## [RECORDS FOR THE EXERCISE]
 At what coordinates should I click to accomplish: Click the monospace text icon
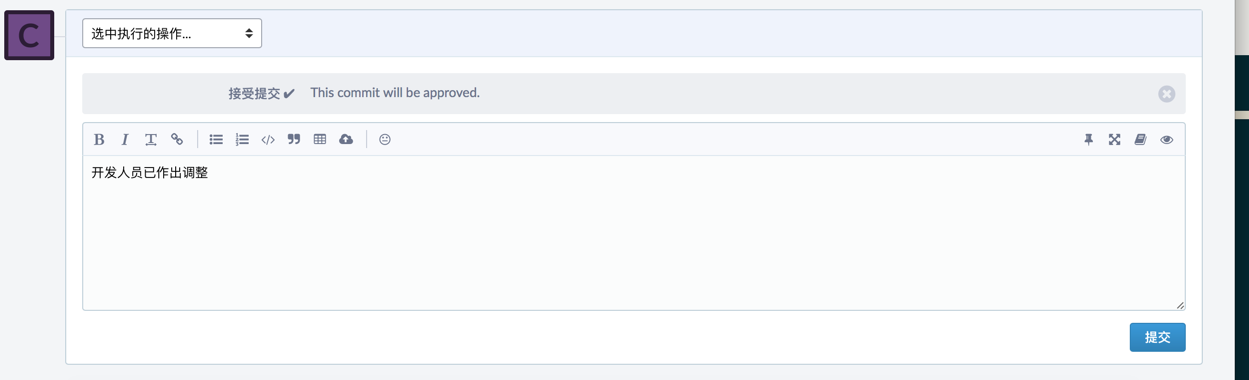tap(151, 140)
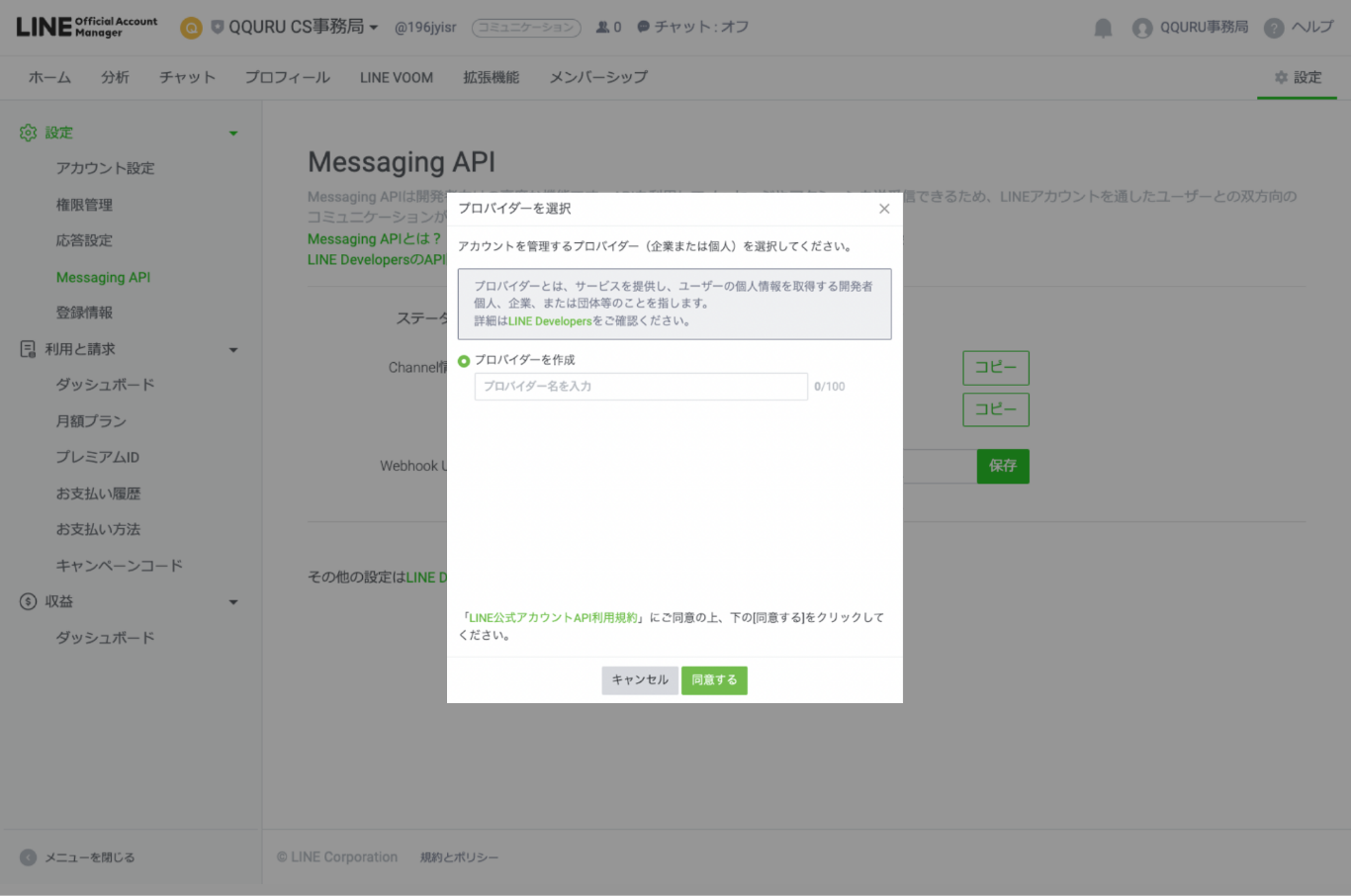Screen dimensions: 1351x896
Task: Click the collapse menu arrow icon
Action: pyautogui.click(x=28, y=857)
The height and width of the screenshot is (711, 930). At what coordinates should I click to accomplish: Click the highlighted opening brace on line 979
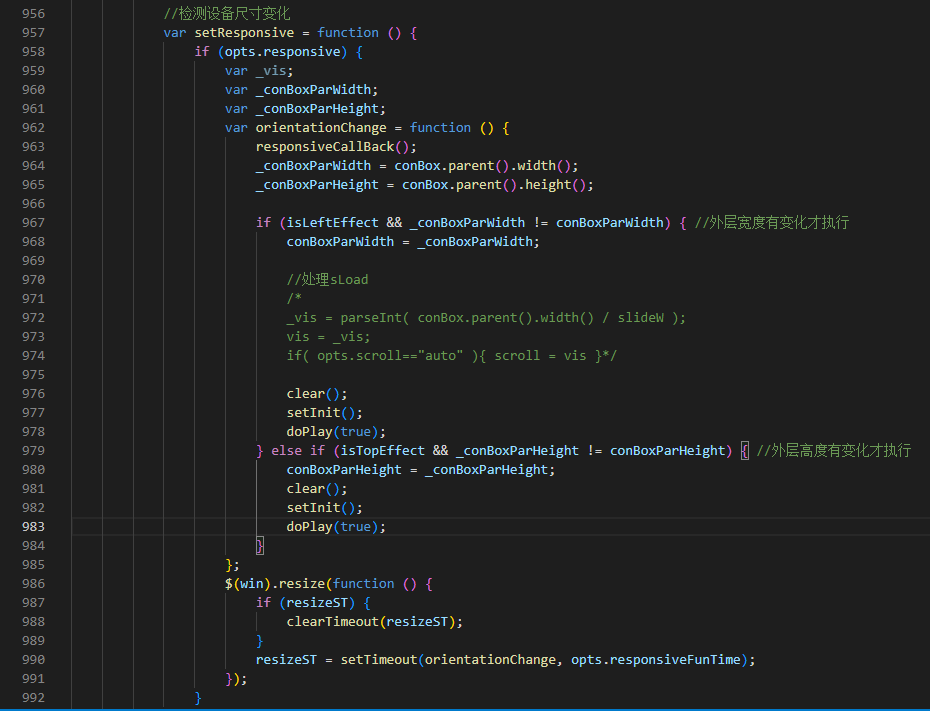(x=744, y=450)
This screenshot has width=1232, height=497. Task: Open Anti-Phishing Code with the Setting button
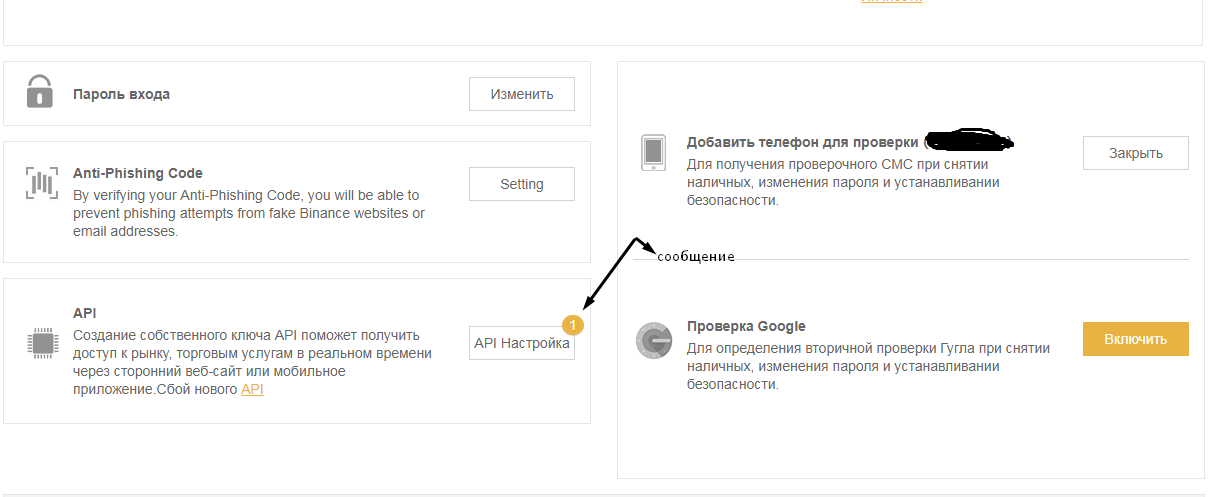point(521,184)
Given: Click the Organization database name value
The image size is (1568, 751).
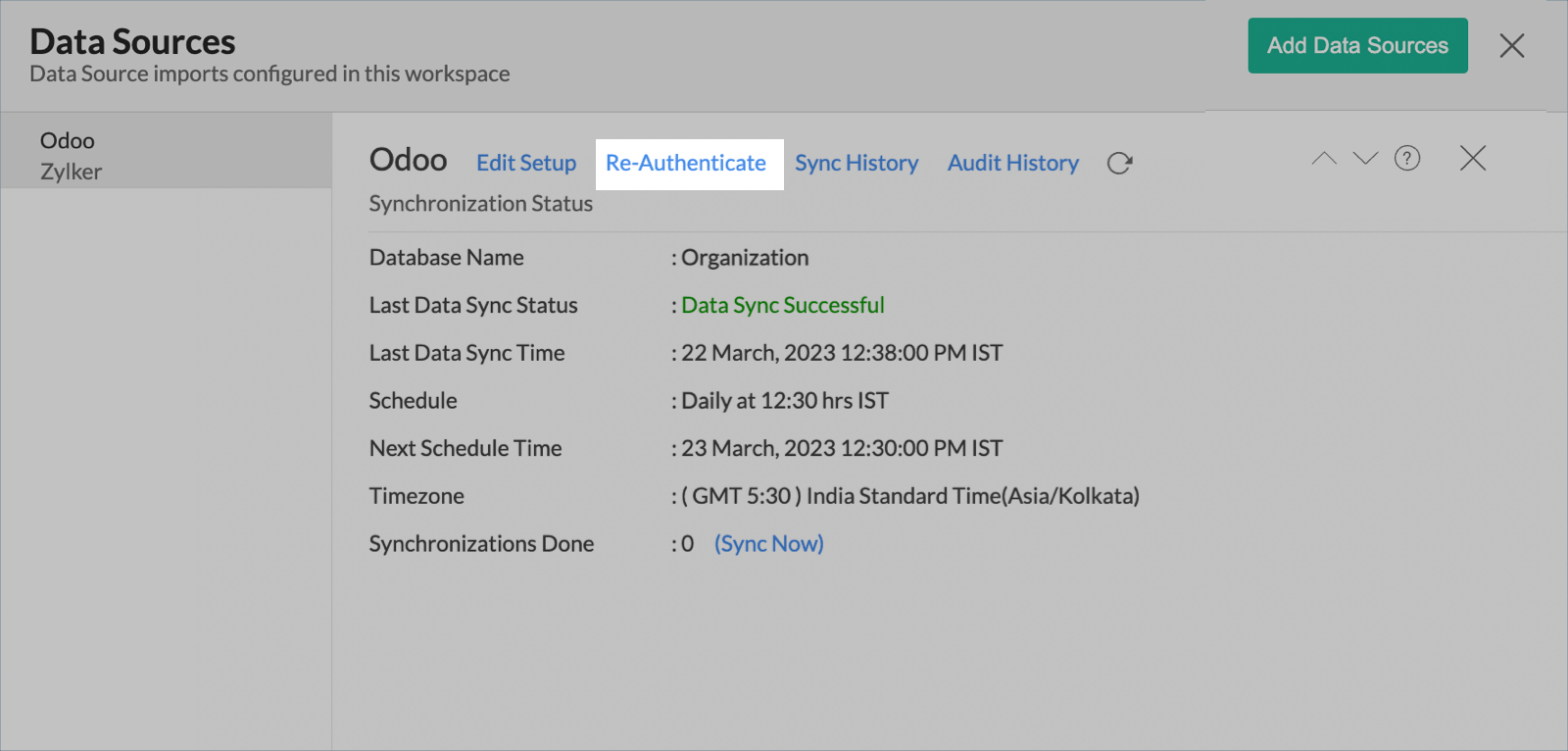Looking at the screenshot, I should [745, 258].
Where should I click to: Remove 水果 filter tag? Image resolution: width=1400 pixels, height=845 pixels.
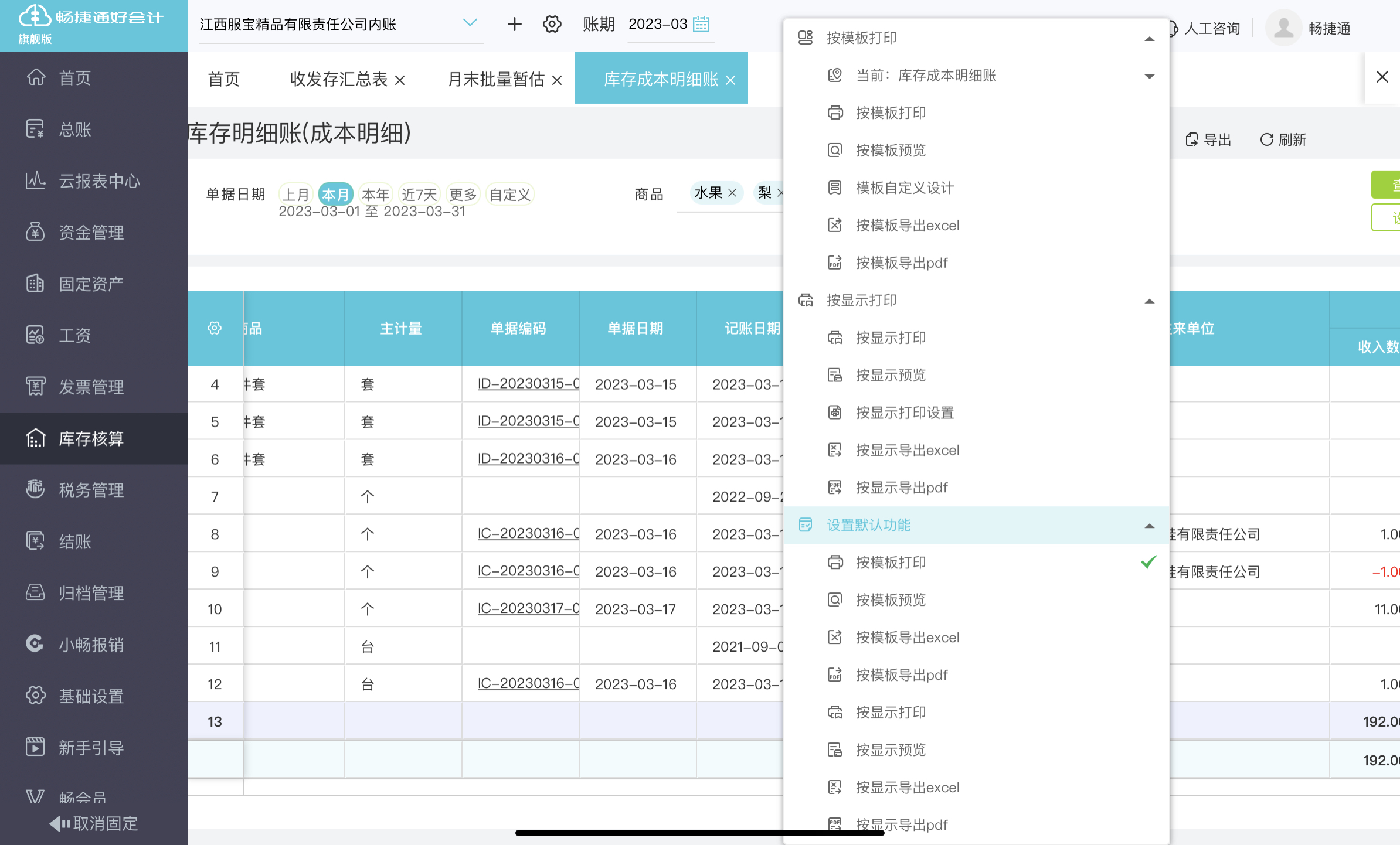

## [TASK DETAILS]
Write out exactly the stretch of lines that begins with the line containing "This screenshot has" and ends with the last line of the records above, leaving out the pictures.

## [SOLVED PROBLEM]
This screenshot has width=1232, height=497. Task: Open Anti-Phishing Code with the Setting button
point(521,184)
Given: Click the Organization database name value
The image size is (1568, 751).
Looking at the screenshot, I should [745, 258].
Where should I click to: Remove 水果 filter tag? Image resolution: width=1400 pixels, height=845 pixels.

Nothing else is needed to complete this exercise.